So, combing through my various lists in mid-December I counted only eighty unique people I knew in real life before the year began, whom I had reached out to in 2010. So I started to give myself a bad mark on this item, when I realized that December is tailor-made for saying hi to and inviting over people whom you haven't seen all year. I'm writing this on the 14th and I'm up to ninety-four, so I'm confident that I'll reach my target by the end of the year. I don't get an A for this because I did cocoon a little, but I think I deserve a B+.

3. Any day I don't fly IFR in real life, I will fly at least one approach on my flight simulator game, and I won't blog until that's done.

And that was a complete disaster. I did this so rarely there is no way I can get above an E grade here. That's the lowest grade in my alphabet. I didn't want to practice doing things incorrectly, so I did things properly, but the tasks of setting up the simulator to do what I wanted to, finding charts, planning the flights, getting the joystick working or working out the keyboard commands made it not fun. For the few occasions I kept this, I blogged several days entries after one sim session, just to avoid having to reconfigure the computer every day. Suggestions welcome.

4. Whenever I get home on a break from work I will, in addition to the usual litany of perennial maintenance tasks, assign myself one new project to complete.

Ha! I just found a big loophole here. I did assign myself projects to complete, every time. Now ask how many I actually completed. Oh I'm so funny. I can't believe I didn't catch this when I assigned it. I'm usually very careful about rules. Do I dare give myself an A+ for loophole exploiting? I think I'll mark this as "incomplete," just like that curtain I bought the fabric for in about 2007.

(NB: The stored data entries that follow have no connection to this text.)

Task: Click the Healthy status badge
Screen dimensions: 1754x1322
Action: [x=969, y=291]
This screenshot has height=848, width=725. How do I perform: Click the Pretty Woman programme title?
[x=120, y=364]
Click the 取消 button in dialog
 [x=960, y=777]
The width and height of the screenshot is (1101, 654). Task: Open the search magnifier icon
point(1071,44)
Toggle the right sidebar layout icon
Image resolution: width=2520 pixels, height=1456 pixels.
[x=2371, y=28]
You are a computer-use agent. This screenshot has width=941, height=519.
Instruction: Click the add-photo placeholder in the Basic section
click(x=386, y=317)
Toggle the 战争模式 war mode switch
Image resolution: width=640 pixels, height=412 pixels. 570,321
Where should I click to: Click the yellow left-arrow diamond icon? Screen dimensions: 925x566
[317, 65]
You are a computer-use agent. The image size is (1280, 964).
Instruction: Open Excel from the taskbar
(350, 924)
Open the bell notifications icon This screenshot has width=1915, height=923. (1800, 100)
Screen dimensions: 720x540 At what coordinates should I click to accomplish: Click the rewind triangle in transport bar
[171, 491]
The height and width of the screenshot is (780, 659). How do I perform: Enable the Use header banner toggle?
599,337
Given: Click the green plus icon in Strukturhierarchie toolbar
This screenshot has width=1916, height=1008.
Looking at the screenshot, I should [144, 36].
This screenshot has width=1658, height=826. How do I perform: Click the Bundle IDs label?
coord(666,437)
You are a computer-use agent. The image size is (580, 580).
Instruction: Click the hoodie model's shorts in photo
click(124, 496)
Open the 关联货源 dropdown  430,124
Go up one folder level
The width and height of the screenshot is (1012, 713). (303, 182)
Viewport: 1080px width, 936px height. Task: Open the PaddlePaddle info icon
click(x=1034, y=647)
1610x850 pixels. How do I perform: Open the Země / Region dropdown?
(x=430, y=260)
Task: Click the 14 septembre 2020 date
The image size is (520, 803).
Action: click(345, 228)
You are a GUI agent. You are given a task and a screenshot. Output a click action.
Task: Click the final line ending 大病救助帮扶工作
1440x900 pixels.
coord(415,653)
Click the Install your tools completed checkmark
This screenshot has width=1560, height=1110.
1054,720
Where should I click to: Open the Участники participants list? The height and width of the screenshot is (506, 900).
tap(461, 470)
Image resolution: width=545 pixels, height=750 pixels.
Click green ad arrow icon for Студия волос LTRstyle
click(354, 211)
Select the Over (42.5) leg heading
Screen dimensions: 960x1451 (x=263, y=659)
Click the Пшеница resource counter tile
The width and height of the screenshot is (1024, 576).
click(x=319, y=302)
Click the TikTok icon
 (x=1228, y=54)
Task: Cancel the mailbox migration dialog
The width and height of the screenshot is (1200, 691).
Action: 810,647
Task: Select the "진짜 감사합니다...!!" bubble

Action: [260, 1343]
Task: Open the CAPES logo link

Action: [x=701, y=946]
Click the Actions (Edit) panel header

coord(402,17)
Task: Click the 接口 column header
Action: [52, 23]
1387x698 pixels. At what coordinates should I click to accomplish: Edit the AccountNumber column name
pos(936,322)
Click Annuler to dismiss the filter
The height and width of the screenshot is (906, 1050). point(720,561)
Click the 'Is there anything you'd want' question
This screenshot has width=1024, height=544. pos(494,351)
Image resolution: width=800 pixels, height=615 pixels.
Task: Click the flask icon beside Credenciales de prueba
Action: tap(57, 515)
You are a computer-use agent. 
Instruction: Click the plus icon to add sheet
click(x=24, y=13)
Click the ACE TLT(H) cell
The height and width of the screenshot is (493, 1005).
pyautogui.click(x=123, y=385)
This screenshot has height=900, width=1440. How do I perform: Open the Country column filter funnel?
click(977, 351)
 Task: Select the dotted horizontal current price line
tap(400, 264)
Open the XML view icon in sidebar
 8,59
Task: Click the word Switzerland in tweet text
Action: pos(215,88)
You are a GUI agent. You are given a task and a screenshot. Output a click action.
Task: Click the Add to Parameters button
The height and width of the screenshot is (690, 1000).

What thinking about this brings home to me is that there is no such thing as a permanently completed task. Either it's "end world hunger" and it's never completed, or it's "steam clean rug" and it will need doing again next year. Permanently incomplete.

5. I will not let this list of responsibilities, nor other lesser pastimes, stand in the way of new adventures.

And this one is the payoff! I blew off everything in sight to go to two foreign continents for fun this year. In unreported stories, I rode a helicopter to the top of a mountain, a horse up and down mountainous trails, and a rented bicycle over cobblestone streets. And believe it or not I'm usually the one who misses adventures because she has bound herself to responsibilities. An unqualified A+ for this one.

For the year, I think that's a B- average. I mark these pretty easy, don't I? I'll try to do better next year, both with loophole-free resolutions and keeping them. If you're short on accomplishments for the year, you can always use T-Rex' method.


nec Timide said...

When I was doing subordinate evaluations in the Forces one trick I learned from a former boss was to get the subordinate to write their own evaluation and work from there. Most people are really hard on themselves. I think you fall into that group here. Since one of your adventures helped get needy people into new houses I think you deserve some bonus marks. There are probably other areas where you can bump your mark up a bit. At least that's what it looks like from this side of the blog.

Aviatrix said...

That's why I gave myself an A+ on that one. Unscheduled adventures seems to be my forté.

townmouse said...

Definitely adopting the T-rex method for this year. Some years, just keeping on keeping on is achievement enough

zb said...

An unreported ride in a helicopter? No way!

I especially admire the B+ for getting in touch with 100 old friends. I don't belong to any online network like facebook, and my account at Electronics and Robotics Stack Exchange, however fun, is far from contributing to my social contacts. I do have a big mess when it gets to keeping contacts in one place and I am happy if I manage to just answer my good ol' e-Mails. You could really count this one as an A grade by making 80 people 100 % and counting everything above 80 people as pure amazing bonus points way beyond an A.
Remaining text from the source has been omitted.